Un amministratore delegato che decide se collaborare con un'azienda estera che si astiene dal promuovere le donne a posizioni più elevate deve decidere se la partnership sarebbe una scelta etica per lui.

Un'azienda che opera in un paese con standard di inquinamento permissivi deve decidere quali precauzioni prendere per evitare danni alle comunità e agli ecosistemi locali.

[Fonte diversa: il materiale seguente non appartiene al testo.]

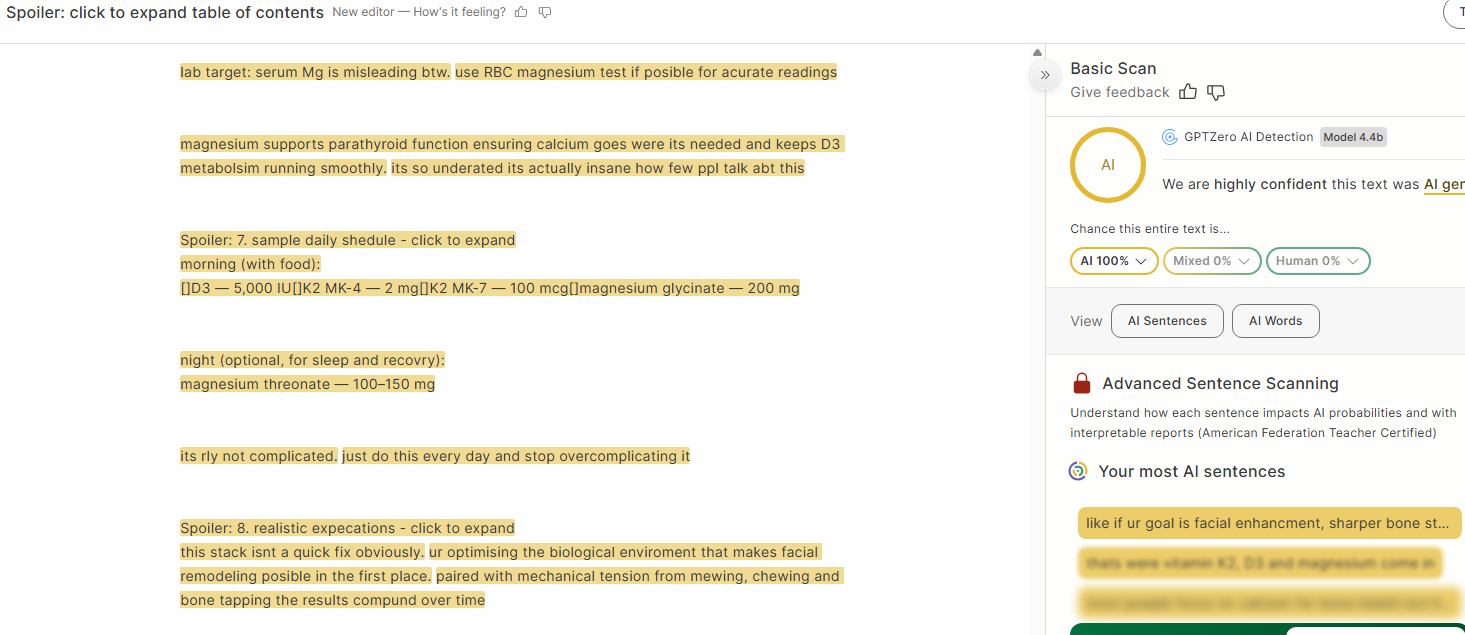Click the GPTZero AI Detection logo icon
Image resolution: width=1465 pixels, height=635 pixels.
(x=1169, y=137)
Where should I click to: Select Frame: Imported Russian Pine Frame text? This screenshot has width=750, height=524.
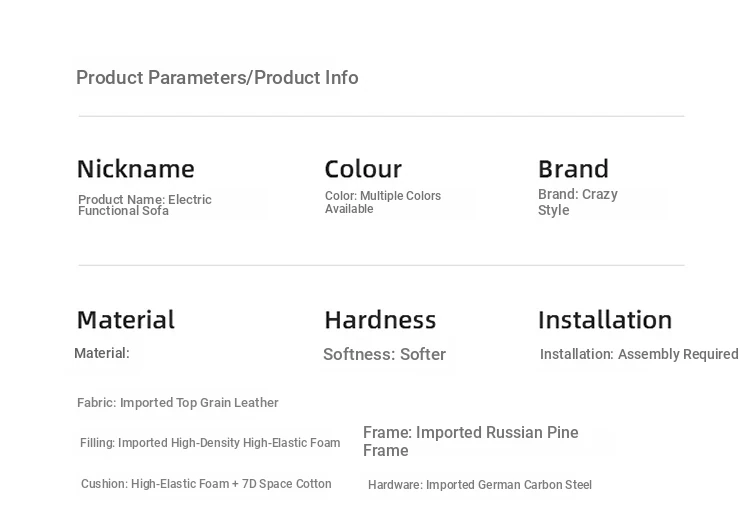[471, 441]
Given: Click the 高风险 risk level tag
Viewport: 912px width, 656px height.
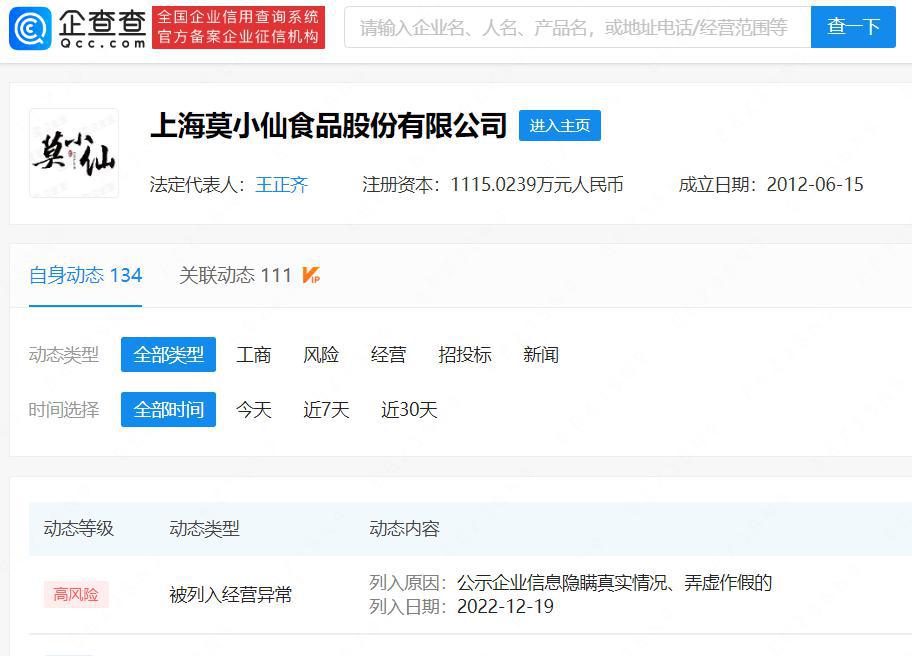Looking at the screenshot, I should 76,594.
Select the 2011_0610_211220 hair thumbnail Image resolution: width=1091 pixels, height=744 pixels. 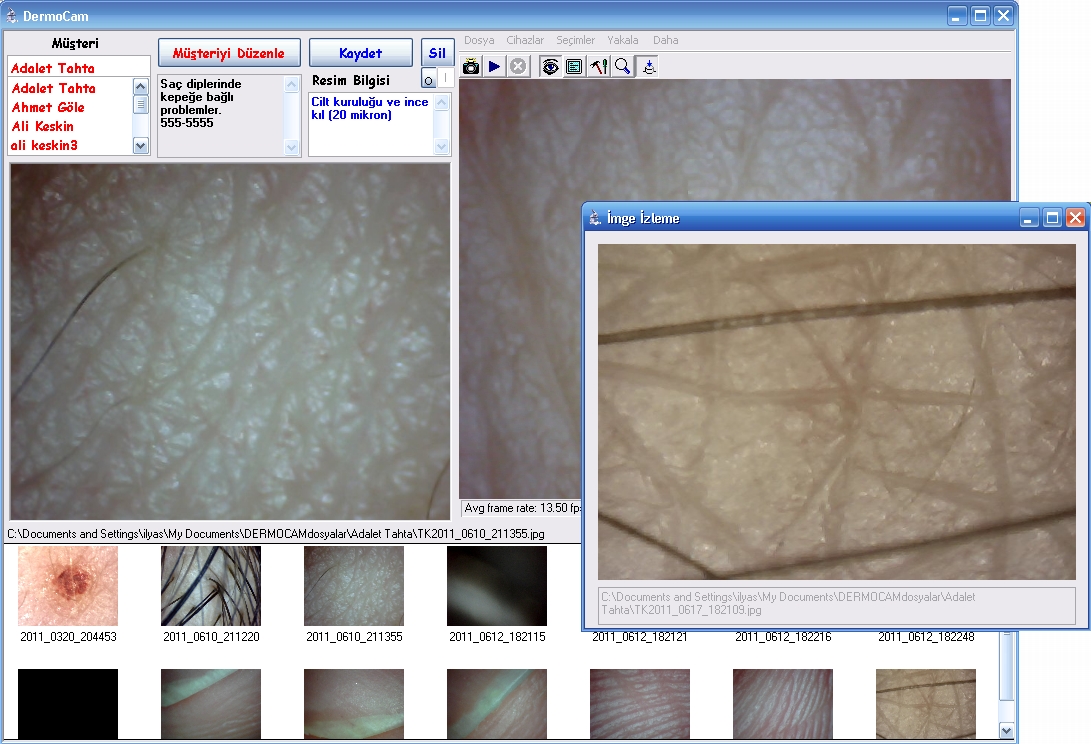click(211, 586)
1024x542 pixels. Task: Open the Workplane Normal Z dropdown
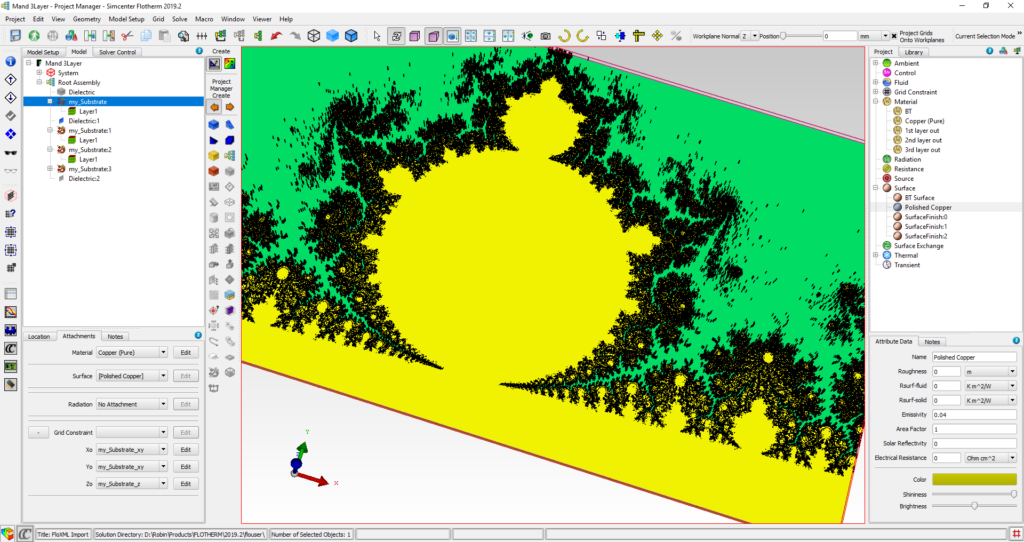751,36
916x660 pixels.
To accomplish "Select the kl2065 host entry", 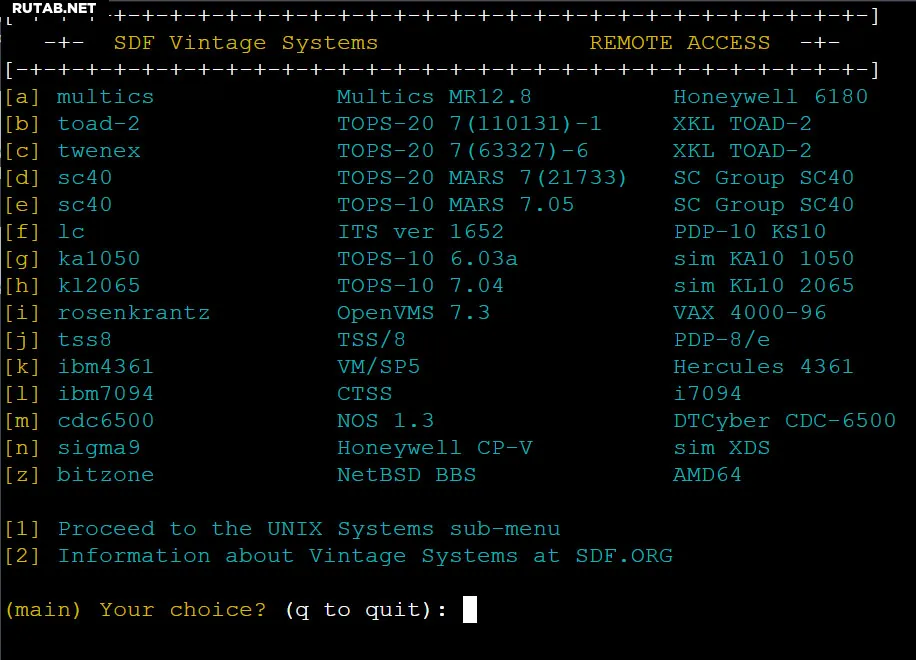I will (98, 286).
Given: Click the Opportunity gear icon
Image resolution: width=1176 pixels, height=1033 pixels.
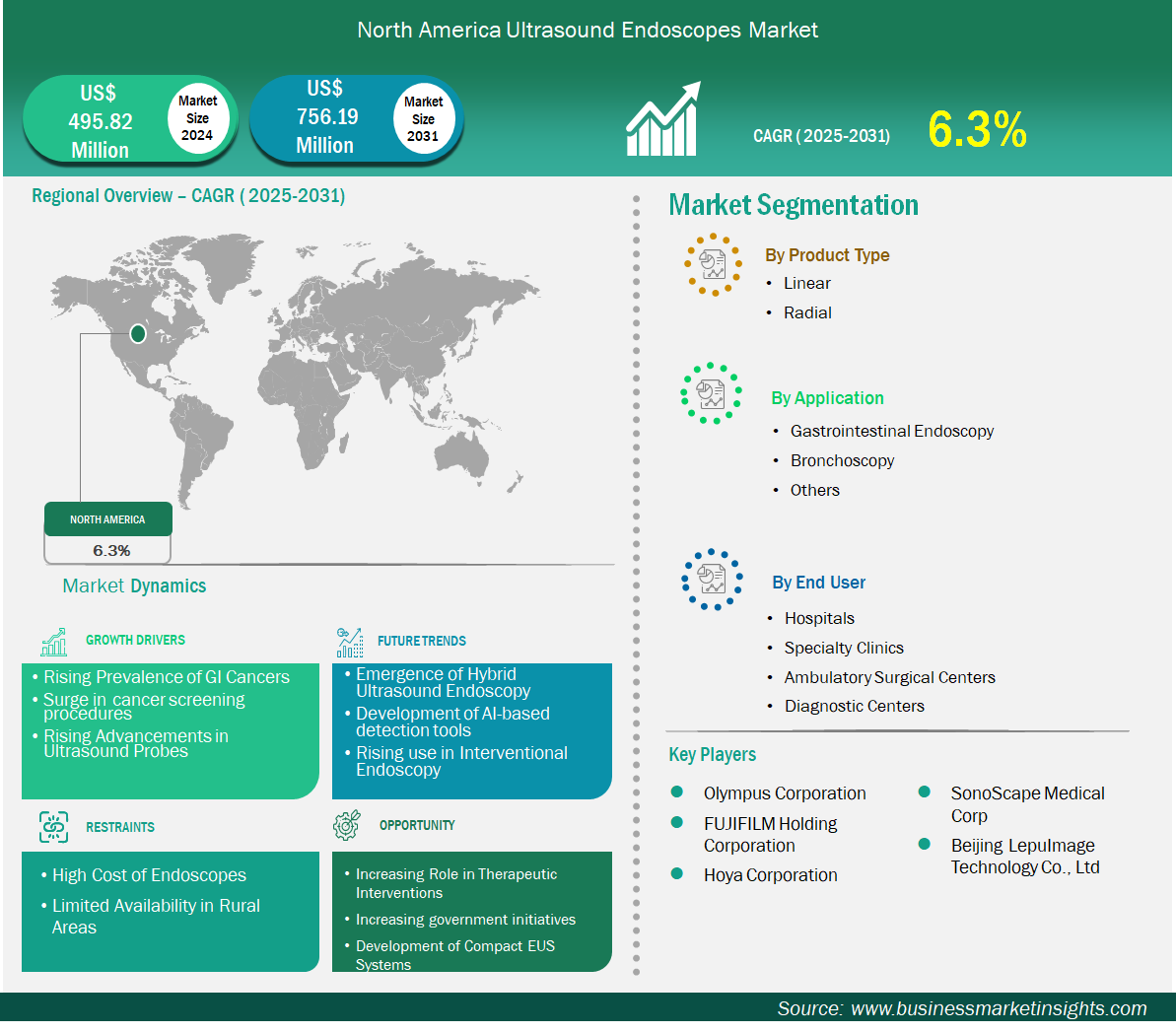Looking at the screenshot, I should coord(347,826).
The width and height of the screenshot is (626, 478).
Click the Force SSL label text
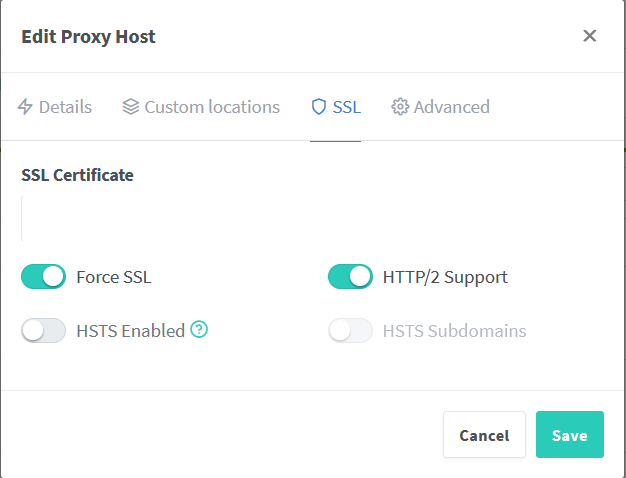click(x=114, y=277)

Un manager potrebbe considerare se un dipendente con una personalità introversa - rispetto a persone della sua stessa cultura o di un'altra - non sta collaborando o semplicemente non preferisce impegnarsi in un lungo dibattito.

Alternative

L'approccio del relativismo culturale fornisce un'alternativa all'approccio universale. Il relativismo culturale sostiene che ciò che è etico varia a seconda delle norme e dei valori locali. Ha un grande rispetto per la validità delle diverse culture e punti di vista. Tuttavia, gli uomini d'affari che sottoscrivono il relativismo culturale possono ancora identificare ampi standard etici che tendono ad essere applicati oltre i confini, come i diritti dei lavoratori in materia di sicurezza e retribuzione equa. In altre parole, il relativismo culturale non deve essere usato come scusa per accettare norme culturali di cattive condizioni di lavoro, mancanza di opportunità educative o regole ambientali permissive. La Teoria dei Contratti Sociali Integrati segue questa logica, offrendo un approccio creativo basato sull'etica condivisa e sul rispetto delle norme locali.